**What to do**. Copy out every one of the following rows word for word, with nothing changed.

**Rows**.
>>>>>
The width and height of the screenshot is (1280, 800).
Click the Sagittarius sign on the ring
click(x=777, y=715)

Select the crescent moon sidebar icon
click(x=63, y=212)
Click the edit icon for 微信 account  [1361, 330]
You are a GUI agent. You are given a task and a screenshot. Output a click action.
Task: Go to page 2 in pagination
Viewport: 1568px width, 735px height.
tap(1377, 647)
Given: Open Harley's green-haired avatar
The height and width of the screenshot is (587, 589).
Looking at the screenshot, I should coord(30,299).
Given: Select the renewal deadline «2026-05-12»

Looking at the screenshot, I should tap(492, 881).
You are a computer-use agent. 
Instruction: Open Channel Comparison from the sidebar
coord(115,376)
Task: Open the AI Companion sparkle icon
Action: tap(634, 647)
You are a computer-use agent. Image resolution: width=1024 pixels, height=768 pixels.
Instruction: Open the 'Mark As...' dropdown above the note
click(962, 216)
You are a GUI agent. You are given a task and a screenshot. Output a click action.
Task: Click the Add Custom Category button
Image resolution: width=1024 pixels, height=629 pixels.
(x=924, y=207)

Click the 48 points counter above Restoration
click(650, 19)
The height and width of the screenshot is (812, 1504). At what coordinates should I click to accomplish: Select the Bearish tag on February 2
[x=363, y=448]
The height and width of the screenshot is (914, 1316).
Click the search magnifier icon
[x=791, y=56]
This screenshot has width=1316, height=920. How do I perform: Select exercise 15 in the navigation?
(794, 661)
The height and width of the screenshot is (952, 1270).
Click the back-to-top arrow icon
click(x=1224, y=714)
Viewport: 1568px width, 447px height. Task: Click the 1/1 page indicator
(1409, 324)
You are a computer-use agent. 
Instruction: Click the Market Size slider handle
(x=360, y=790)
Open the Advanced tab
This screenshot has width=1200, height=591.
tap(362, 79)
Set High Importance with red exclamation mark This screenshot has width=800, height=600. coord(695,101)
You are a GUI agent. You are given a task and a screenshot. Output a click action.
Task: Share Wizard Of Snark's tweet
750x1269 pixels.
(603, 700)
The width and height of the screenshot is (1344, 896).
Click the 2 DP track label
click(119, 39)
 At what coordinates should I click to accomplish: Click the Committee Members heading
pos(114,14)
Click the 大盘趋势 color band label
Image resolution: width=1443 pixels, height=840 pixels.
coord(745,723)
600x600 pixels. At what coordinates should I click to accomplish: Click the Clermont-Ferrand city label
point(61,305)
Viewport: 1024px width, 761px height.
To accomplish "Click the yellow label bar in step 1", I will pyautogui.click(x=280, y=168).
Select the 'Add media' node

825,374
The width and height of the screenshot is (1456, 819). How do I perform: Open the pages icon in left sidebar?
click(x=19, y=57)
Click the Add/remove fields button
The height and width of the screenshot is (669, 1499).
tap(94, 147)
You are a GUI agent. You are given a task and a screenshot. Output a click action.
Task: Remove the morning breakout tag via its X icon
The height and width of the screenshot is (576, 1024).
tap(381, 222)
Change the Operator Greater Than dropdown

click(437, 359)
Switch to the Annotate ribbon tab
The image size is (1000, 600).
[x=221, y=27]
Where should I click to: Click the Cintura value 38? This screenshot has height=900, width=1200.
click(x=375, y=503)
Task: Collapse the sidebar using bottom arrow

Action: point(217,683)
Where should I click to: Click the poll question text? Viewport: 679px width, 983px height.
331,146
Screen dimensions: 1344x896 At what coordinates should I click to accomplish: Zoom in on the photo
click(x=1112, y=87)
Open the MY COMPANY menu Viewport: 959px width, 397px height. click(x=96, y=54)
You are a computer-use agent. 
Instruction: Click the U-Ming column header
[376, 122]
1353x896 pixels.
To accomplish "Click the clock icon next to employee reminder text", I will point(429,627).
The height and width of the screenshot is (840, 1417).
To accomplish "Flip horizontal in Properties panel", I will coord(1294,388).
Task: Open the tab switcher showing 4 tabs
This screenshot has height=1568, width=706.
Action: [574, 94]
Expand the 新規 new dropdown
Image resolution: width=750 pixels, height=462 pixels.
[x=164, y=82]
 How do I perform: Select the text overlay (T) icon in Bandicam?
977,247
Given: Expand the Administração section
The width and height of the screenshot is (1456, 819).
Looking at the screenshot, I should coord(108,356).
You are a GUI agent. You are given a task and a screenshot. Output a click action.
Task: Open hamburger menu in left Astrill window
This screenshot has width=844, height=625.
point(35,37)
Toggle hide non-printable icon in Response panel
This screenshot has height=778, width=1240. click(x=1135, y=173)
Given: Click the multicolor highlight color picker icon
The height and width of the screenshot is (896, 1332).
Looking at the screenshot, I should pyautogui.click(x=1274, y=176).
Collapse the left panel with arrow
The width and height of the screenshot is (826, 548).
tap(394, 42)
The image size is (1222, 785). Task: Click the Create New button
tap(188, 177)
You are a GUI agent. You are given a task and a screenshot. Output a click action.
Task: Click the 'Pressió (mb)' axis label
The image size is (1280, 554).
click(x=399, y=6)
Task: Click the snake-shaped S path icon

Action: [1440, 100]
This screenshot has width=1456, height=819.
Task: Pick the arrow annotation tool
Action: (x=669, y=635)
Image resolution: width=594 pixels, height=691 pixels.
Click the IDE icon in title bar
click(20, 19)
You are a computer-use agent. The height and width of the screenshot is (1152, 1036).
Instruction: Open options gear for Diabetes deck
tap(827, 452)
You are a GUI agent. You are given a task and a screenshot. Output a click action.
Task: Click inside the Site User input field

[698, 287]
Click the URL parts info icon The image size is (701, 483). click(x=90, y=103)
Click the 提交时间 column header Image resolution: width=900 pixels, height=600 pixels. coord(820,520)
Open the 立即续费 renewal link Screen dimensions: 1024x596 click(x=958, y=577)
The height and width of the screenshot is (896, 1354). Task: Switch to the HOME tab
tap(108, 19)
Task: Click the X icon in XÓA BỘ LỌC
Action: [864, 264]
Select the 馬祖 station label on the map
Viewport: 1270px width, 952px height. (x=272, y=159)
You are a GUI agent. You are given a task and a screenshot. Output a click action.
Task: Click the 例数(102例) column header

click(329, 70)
<<<<<
**Result of the exercise**.
The width and height of the screenshot is (1280, 800).
Click the Sagittarius sign on the ring
click(x=777, y=715)

Select the crescent moon sidebar icon
click(x=63, y=212)
Click the edit icon for 微信 account  [1361, 330]
You are a GUI agent. You are given a task and a screenshot. Output a click action.
Task: Go to page 2 in pagination
Viewport: 1568px width, 735px height.
tap(1377, 647)
Given: Open Harley's green-haired avatar
The height and width of the screenshot is (587, 589).
Looking at the screenshot, I should coord(30,299).
Given: Select the renewal deadline «2026-05-12»

Looking at the screenshot, I should tap(492, 881).
You are a computer-use agent. 
Instruction: Open Channel Comparison from the sidebar
coord(115,376)
Task: Open the AI Companion sparkle icon
Action: tap(634, 647)
You are a computer-use agent. Image resolution: width=1024 pixels, height=768 pixels.
Instruction: Open the 'Mark As...' dropdown above the note
click(962, 216)
You are a GUI agent. You are given a task and a screenshot. Output a click action.
Task: Click the Add Custom Category button
Image resolution: width=1024 pixels, height=629 pixels.
(x=924, y=207)

Click the 48 points counter above Restoration
click(650, 19)
The height and width of the screenshot is (812, 1504). At what coordinates should I click to accomplish: Select the Bearish tag on February 2
[x=363, y=448]
The height and width of the screenshot is (914, 1316).
Click the search magnifier icon
[x=791, y=56]
This screenshot has width=1316, height=920. How do I perform: Select exercise 15 in the navigation?
(794, 661)
The height and width of the screenshot is (952, 1270).
Click the back-to-top arrow icon
click(x=1224, y=714)
Viewport: 1568px width, 447px height. Task: Click the 1/1 page indicator
(1409, 324)
You are a computer-use agent. 
Instruction: Click the Market Size slider handle
(x=360, y=790)
Open the Advanced tab
This screenshot has width=1200, height=591.
tap(362, 79)
Set High Importance with red exclamation mark This screenshot has width=800, height=600. coord(695,101)
You are a GUI agent. You are given a task and a screenshot. Output a click action.
Task: Share Wizard Of Snark's tweet
750x1269 pixels.
(603, 700)
The width and height of the screenshot is (1344, 896).
Click the 2 DP track label
click(119, 39)
 At what coordinates should I click to accomplish: Click the Committee Members heading
pos(114,14)
Click the 大盘趋势 color band label
Image resolution: width=1443 pixels, height=840 pixels.
coord(745,723)
600x600 pixels. At what coordinates should I click to accomplish: Click the Clermont-Ferrand city label
point(61,305)
Viewport: 1024px width, 761px height.
To accomplish "Click the yellow label bar in step 1", I will pyautogui.click(x=280, y=168).
Select the 'Add media' node

825,374
The width and height of the screenshot is (1456, 819). How do I perform: Open the pages icon in left sidebar?
click(x=19, y=57)
Click the Add/remove fields button
The height and width of the screenshot is (669, 1499).
tap(94, 147)
You are a GUI agent. You are given a task and a screenshot. Output a click action.
Task: Remove the morning breakout tag via its X icon
The height and width of the screenshot is (576, 1024).
tap(381, 222)
Change the Operator Greater Than dropdown

click(437, 359)
Switch to the Annotate ribbon tab
The image size is (1000, 600).
[x=221, y=27]
Where should I click to: Click the Cintura value 38? This screenshot has height=900, width=1200.
click(x=375, y=503)
Task: Collapse the sidebar using bottom arrow

Action: point(217,683)
Where should I click to: Click the poll question text? Viewport: 679px width, 983px height.
331,146
Screen dimensions: 1344x896 At what coordinates should I click to accomplish: Zoom in on the photo
click(x=1112, y=87)
Open the MY COMPANY menu Viewport: 959px width, 397px height. click(x=96, y=54)
You are a computer-use agent. 
Instruction: Click the U-Ming column header
[376, 122]
1353x896 pixels.
To accomplish "Click the clock icon next to employee reminder text", I will point(429,627).
The height and width of the screenshot is (840, 1417).
To accomplish "Flip horizontal in Properties panel", I will coord(1294,388).
Task: Open the tab switcher showing 4 tabs
This screenshot has height=1568, width=706.
Action: [574, 94]
Expand the 新規 new dropdown
Image resolution: width=750 pixels, height=462 pixels.
[x=164, y=82]
 How do I perform: Select the text overlay (T) icon in Bandicam?
977,247
Given: Expand the Administração section
The width and height of the screenshot is (1456, 819).
Looking at the screenshot, I should coord(108,356).
You are a GUI agent. You are given a task and a screenshot. Output a click action.
Task: Open hamburger menu in left Astrill window
This screenshot has width=844, height=625.
point(35,37)
Toggle hide non-printable icon in Response panel
This screenshot has height=778, width=1240. click(x=1135, y=173)
Given: Click the multicolor highlight color picker icon
The height and width of the screenshot is (896, 1332).
Looking at the screenshot, I should pyautogui.click(x=1274, y=176).
Collapse the left panel with arrow
The width and height of the screenshot is (826, 548).
tap(394, 42)
The image size is (1222, 785). Task: Click the Create New button
tap(188, 177)
You are a GUI agent. You are given a task and a screenshot. Output a click action.
Task: Click the 'Pressió (mb)' axis label
The image size is (1280, 554).
click(x=399, y=6)
Task: Click the snake-shaped S path icon

Action: [1440, 100]
This screenshot has width=1456, height=819.
Task: Pick the arrow annotation tool
Action: (x=669, y=635)
Image resolution: width=594 pixels, height=691 pixels.
Click the IDE icon in title bar
click(20, 19)
You are a computer-use agent. The height and width of the screenshot is (1152, 1036).
Instruction: Open options gear for Diabetes deck
tap(827, 452)
You are a GUI agent. You are given a task and a screenshot. Output a click action.
Task: Click inside the Site User input field

[698, 287]
Click the URL parts info icon The image size is (701, 483). click(x=90, y=103)
Click the 提交时间 column header Image resolution: width=900 pixels, height=600 pixels. coord(820,520)
Open the 立即续费 renewal link Screen dimensions: 1024x596 click(x=958, y=577)
The height and width of the screenshot is (896, 1354). Task: Switch to the HOME tab
tap(108, 19)
Task: Click the X icon in XÓA BỘ LỌC
Action: [864, 264]
Select the 馬祖 station label on the map
Viewport: 1270px width, 952px height. (x=272, y=159)
You are a GUI agent. You are given a task and a screenshot. Output a click action.
Task: Click the 例数(102例) column header

click(329, 70)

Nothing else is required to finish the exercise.